Gomes wanted to do something special to help the families of victims of the Boston Marathon bombings.
He ordered four of his normal 34-inch rock maple bats supplied by Balin’s Victus Sports, which turns the bats on lathes at a 6,000-square-foot facility in Blackwood, Gloucester County. But Gomes also wanted the inscription “Boston Strong” and the names of the three victims of the terrorist bombings etched in the wood, plus the name of MIT police officer Sean Collier, who was shot and killed.
The order came in on Friday morning. Balin said custom orders normally take seven to 10 days.

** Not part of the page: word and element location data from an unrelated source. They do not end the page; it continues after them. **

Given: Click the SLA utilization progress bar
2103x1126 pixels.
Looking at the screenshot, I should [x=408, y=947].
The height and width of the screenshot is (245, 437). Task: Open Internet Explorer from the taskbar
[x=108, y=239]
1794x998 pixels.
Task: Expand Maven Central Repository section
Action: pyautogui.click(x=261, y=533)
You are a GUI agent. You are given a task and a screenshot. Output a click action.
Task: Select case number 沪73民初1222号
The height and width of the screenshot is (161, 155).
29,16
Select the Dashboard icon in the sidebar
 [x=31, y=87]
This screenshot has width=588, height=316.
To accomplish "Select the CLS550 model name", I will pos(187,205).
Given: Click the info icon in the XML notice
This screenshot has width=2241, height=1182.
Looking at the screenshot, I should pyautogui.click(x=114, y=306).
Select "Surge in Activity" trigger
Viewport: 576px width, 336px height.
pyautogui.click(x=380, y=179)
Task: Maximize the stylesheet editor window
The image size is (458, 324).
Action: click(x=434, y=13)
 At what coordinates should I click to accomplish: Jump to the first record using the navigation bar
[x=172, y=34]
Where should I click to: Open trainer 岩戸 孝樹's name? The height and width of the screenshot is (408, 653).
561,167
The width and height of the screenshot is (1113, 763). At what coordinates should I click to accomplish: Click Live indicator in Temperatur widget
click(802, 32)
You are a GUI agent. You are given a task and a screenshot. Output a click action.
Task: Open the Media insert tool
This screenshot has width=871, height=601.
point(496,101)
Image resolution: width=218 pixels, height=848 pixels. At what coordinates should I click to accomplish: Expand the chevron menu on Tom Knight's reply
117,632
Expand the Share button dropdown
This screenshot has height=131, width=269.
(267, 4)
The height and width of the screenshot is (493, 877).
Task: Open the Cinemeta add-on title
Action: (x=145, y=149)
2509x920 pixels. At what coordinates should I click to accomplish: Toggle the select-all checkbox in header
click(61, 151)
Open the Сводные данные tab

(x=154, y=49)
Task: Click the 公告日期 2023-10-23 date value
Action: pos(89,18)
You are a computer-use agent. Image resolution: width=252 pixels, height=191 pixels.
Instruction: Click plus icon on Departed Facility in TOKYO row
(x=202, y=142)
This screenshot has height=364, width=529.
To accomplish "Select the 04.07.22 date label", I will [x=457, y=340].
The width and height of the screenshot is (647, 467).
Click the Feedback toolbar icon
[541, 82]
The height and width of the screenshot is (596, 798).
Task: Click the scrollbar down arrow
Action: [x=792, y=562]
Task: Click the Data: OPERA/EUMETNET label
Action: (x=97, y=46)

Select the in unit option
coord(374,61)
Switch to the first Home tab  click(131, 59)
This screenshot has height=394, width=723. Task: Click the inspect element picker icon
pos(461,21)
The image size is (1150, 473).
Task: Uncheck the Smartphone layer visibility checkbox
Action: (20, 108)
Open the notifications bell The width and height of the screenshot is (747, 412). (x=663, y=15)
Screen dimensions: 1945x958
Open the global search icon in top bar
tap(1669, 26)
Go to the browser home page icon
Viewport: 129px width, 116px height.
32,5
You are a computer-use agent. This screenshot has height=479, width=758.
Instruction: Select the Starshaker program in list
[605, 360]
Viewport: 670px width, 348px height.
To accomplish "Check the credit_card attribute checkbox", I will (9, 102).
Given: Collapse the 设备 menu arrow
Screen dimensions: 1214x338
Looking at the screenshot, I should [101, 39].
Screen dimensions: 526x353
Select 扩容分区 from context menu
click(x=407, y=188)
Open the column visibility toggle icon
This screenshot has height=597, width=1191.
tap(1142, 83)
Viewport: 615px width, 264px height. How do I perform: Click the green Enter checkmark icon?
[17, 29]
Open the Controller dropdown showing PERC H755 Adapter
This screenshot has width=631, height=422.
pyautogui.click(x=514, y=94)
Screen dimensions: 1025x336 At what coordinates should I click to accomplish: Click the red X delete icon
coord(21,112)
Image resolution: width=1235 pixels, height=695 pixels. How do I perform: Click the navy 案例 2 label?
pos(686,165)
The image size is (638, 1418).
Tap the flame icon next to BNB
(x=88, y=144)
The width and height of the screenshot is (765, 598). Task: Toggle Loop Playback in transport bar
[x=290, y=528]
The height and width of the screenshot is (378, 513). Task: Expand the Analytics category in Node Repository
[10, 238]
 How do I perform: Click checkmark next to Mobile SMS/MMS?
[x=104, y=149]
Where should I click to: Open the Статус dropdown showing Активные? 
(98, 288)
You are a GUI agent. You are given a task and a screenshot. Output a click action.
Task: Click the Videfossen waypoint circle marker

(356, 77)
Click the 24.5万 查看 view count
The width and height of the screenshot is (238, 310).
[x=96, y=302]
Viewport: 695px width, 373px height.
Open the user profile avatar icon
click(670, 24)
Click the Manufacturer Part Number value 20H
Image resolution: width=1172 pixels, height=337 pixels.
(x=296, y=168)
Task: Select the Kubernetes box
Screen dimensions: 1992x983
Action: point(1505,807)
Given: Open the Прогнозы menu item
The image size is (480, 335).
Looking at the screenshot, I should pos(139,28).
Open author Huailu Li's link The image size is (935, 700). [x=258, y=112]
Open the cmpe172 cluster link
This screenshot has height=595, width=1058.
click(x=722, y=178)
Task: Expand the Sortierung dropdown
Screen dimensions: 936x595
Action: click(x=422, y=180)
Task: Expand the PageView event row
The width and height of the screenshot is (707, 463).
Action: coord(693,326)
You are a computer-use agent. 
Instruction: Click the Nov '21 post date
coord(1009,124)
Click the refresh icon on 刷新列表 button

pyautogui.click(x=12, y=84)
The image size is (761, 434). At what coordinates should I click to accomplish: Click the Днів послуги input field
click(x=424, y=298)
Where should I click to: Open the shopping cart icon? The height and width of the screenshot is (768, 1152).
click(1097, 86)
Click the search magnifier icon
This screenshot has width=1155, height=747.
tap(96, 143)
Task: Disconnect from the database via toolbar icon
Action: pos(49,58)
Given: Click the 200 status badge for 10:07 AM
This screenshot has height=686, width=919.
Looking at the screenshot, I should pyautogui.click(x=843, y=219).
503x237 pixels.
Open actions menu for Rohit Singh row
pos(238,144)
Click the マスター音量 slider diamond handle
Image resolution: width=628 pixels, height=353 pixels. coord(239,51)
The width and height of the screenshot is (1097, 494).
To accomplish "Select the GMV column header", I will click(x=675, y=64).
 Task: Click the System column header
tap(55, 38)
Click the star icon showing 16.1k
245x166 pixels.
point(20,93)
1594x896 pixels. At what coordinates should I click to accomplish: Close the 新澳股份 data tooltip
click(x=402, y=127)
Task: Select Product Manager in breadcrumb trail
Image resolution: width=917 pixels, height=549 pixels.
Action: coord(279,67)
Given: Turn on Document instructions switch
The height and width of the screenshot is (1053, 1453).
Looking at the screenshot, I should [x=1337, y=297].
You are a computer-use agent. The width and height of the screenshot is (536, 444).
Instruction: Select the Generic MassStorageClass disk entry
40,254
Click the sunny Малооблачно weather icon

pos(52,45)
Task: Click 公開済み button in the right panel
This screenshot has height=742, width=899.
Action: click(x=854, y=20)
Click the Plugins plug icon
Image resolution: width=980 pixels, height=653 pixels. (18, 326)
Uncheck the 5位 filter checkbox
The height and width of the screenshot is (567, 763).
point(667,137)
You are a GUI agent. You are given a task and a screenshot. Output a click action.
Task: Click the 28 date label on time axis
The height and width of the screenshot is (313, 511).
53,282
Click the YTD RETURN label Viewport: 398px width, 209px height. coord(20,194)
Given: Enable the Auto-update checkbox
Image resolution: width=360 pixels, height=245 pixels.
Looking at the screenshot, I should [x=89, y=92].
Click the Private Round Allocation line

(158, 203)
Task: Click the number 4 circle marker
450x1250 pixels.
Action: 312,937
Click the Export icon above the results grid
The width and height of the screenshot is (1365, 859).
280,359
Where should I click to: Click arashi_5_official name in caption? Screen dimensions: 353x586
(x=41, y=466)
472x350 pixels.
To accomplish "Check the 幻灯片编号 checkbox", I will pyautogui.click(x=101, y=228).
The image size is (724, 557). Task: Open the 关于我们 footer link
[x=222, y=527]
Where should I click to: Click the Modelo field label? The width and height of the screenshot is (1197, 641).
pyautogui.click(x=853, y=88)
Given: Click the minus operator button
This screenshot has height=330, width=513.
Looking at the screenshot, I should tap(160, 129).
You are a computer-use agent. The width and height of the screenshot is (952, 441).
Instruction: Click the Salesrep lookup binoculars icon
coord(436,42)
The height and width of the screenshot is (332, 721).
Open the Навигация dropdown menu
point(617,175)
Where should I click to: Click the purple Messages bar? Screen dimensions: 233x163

“We stopped what we were doing and all emphasis went into getting that done and getting to FedEx to get them out. He called Friday. We shipped Friday at 5 p.m. He got the bats Saturday at 10 a.m. They were in his hands in 16 to 18 hours,” said Balin, 60, a Bridgeton native who lives in Ocean City in a bayfront home.
The bats were used in Sunday’s doubleheader against the Kansas City Royals, signed by the entire Red Sox team, and then auctioned off to help the families of victims.
Major League baseball kicked in $500,000, the Red Sox $100,000 and Fenway Park fans $46,500. There were many smaller efforts to raise money.
The story has been picked up as far away as Los Angeles and that can only help Victus Sports, which has been turning bats for less than two years but has about a dozen Major League customers and close to 100 in the minor leagues, where it has been concentrating efforts.
“Gomes is a regular customer and a very patriotic guy. It’s a good story. We’re glad to be part of making that happen,” Balin said.
Balin, a retired developer and contractor, has played amateur baseball for years. He’s the player/coach of the two Victus Sports teams that compete in Ocean City in the New Jersey Independent Baseball League, or NJIBL, a Sunday morning league for players 25 and older and a Wednesday night league for players 35 and older.
He was at a tournament a few years ago when owners of a fledgling Pennsylvania bat company, Jared Smith and Ryan Engroff, asked him to try one of their bats. He liked the bats so much he bought in with Smith and Engroff, becoming the majority shareholder and chief executive officer. They changed the name of the company and moved it to southern New Jersey.
“The predecessor company was struggling in Pennsylvania. They lacked the money and the management to take it to the next level,” Balin said.
The company is now swamped with orders and has gone from four to nine workers. Balin said he went from “complete retirement” to working harder than ever — though he still finds time to play plenty of baseball, often with Smith and Engroff depending on how much work there is to do.
Philadelphia Phillie Laynce Nix, another Victus customer, was so impressed with the Boston Strong bat that he ordered a similar one to help victims of a fertilizer plant explosion in his home state of Texas. Nix is from Houston.
Nix always orders ash, and the bat will be delivered to him on Thursday.
“Nix wants the bats to say West Texas on it. All the Phillies will sign it and they will auction it off,” Balin said.